__Work instruction__
Under this line are the records; write out word for word the part that begins at the line containing "Instruction: Open Notifications" and ends at the line containing "Screen dimensions: 960x540", and no more.

Stored items from a collection:
════════════════════
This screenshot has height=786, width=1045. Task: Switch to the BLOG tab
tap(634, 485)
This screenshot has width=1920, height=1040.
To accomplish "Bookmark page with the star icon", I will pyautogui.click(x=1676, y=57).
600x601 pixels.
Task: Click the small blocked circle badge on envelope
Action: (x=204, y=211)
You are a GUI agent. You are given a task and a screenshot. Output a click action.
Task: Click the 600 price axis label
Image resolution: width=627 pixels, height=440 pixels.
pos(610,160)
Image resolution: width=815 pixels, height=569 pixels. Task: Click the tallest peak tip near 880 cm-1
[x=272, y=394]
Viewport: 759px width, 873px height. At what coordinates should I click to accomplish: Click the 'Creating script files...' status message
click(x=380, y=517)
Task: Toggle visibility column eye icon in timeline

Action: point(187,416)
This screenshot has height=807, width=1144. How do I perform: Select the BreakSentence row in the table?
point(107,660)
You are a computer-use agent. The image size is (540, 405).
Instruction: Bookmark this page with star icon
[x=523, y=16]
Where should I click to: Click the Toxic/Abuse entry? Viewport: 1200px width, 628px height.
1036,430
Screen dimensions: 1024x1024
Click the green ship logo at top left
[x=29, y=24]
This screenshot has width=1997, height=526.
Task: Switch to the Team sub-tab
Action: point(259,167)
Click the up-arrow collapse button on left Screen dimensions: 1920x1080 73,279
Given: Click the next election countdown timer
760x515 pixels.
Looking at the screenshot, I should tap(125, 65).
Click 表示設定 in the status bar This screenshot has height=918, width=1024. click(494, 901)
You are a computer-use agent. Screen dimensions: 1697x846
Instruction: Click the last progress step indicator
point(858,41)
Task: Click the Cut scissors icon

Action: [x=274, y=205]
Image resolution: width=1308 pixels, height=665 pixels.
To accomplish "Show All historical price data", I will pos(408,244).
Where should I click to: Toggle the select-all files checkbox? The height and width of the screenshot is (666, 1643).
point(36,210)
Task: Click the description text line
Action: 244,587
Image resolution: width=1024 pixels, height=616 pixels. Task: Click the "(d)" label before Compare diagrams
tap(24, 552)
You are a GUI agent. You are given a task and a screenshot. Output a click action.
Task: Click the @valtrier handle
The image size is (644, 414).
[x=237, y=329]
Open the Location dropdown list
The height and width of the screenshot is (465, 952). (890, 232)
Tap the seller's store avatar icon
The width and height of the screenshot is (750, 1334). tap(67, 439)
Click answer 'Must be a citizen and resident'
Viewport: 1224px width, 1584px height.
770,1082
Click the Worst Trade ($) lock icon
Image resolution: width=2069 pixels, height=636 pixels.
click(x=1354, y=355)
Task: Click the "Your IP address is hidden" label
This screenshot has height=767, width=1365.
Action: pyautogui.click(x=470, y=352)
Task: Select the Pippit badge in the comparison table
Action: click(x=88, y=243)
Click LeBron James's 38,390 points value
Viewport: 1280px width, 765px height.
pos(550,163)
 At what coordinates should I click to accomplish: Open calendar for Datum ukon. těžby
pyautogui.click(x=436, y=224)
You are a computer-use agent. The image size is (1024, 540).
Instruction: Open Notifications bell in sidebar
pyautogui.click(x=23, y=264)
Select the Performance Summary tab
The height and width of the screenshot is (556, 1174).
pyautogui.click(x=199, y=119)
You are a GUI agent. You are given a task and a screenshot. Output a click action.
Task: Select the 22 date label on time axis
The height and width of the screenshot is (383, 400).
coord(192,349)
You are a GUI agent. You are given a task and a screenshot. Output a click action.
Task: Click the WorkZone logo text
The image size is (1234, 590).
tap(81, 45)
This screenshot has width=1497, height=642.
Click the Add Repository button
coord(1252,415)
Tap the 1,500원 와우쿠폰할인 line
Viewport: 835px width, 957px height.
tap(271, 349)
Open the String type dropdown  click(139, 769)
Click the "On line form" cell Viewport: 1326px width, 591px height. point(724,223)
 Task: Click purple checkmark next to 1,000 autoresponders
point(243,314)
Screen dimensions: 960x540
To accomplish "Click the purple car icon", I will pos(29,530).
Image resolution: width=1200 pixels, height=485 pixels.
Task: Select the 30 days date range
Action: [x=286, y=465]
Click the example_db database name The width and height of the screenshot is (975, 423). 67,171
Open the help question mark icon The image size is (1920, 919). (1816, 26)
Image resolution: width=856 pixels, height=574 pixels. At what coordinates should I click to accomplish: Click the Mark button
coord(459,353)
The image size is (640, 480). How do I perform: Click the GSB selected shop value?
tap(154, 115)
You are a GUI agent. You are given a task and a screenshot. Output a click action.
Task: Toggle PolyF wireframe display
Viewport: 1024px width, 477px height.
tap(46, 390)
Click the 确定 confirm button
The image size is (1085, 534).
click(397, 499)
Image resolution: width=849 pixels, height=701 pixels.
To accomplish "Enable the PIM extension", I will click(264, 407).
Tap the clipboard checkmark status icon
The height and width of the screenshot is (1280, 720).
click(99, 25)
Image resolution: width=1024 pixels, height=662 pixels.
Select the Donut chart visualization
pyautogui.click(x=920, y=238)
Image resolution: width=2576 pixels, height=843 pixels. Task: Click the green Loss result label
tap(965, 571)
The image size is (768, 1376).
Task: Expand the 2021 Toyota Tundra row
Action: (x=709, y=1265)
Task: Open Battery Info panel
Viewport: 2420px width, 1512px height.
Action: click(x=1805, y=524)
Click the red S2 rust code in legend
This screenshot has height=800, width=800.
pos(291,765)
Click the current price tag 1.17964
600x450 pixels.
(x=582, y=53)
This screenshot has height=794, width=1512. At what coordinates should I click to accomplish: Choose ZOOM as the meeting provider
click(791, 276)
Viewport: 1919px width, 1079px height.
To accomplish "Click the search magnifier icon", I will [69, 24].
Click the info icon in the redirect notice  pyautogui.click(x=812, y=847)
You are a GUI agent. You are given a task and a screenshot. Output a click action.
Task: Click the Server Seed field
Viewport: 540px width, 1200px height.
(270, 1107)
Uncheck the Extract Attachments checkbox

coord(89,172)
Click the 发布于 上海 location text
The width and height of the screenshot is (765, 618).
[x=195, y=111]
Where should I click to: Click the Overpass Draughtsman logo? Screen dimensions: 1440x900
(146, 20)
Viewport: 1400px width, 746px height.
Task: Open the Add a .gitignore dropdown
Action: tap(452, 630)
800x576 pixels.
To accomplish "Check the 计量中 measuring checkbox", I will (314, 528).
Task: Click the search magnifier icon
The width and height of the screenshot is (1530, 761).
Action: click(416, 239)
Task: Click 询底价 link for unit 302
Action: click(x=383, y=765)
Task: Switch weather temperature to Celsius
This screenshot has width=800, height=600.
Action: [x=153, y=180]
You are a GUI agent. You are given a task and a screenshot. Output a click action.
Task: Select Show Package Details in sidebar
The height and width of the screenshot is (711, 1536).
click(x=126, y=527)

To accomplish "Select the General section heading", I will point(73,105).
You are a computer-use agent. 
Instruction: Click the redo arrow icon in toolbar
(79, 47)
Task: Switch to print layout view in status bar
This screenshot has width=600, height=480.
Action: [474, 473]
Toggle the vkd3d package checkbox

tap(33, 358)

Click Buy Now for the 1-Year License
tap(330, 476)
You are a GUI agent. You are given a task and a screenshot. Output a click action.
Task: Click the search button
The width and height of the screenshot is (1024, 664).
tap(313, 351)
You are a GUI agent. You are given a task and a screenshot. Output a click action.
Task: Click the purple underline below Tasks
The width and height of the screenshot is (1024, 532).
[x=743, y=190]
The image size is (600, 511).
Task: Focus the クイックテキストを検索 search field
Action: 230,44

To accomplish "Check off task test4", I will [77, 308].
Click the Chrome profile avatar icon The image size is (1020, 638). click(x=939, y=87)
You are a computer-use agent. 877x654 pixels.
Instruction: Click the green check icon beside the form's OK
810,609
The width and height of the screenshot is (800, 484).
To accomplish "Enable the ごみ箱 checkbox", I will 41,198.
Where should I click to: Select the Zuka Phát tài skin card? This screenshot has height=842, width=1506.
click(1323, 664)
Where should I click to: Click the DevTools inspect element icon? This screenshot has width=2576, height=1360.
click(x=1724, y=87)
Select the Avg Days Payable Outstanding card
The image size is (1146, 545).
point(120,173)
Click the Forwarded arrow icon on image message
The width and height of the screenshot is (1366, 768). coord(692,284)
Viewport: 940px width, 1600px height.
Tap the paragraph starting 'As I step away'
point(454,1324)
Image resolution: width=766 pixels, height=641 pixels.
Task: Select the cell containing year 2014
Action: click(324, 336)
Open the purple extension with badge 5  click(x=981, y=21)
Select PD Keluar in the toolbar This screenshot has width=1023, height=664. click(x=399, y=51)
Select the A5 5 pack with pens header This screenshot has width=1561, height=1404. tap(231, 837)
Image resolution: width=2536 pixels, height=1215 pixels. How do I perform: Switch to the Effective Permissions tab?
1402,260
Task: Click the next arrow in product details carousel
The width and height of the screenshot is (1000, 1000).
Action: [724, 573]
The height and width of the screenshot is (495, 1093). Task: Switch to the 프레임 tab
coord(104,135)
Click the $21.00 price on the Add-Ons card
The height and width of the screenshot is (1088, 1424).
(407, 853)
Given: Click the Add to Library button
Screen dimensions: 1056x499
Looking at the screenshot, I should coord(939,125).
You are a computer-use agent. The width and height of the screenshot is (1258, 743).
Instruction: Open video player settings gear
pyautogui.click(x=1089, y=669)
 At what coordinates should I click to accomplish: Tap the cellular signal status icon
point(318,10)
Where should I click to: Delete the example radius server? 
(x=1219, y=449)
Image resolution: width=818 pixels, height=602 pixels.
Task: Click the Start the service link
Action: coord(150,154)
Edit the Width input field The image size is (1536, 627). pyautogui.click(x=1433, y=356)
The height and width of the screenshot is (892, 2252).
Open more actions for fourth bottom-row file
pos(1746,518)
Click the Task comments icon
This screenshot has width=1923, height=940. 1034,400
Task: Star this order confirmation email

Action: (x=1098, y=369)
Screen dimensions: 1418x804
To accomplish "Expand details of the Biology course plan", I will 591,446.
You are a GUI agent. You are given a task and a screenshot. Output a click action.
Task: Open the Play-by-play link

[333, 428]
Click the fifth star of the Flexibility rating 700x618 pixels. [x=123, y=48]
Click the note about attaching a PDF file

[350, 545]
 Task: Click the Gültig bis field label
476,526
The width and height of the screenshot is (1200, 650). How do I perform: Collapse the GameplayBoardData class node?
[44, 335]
════════════════════
__Solution for this problem__
Instruction: Open Notifications bell in sidebar
pyautogui.click(x=23, y=264)
Select the Performance Summary tab
The height and width of the screenshot is (556, 1174).
pyautogui.click(x=199, y=119)
You are a GUI agent. You are given a task and a screenshot. Output a click action.
Task: Select the 22 date label on time axis
The height and width of the screenshot is (383, 400).
coord(192,349)
You are a GUI agent. You are given a task and a screenshot. Output a click action.
Task: Click the WorkZone logo text
The image size is (1234, 590).
tap(81, 45)
This screenshot has width=1497, height=642.
Click the Add Repository button
coord(1252,415)
Tap the 1,500원 와우쿠폰할인 line
Viewport: 835px width, 957px height.
tap(271, 349)
Open the String type dropdown  click(139, 769)
Click the "On line form" cell Viewport: 1326px width, 591px height. point(724,223)
 Task: Click purple checkmark next to 1,000 autoresponders
point(243,314)
Screen dimensions: 960x540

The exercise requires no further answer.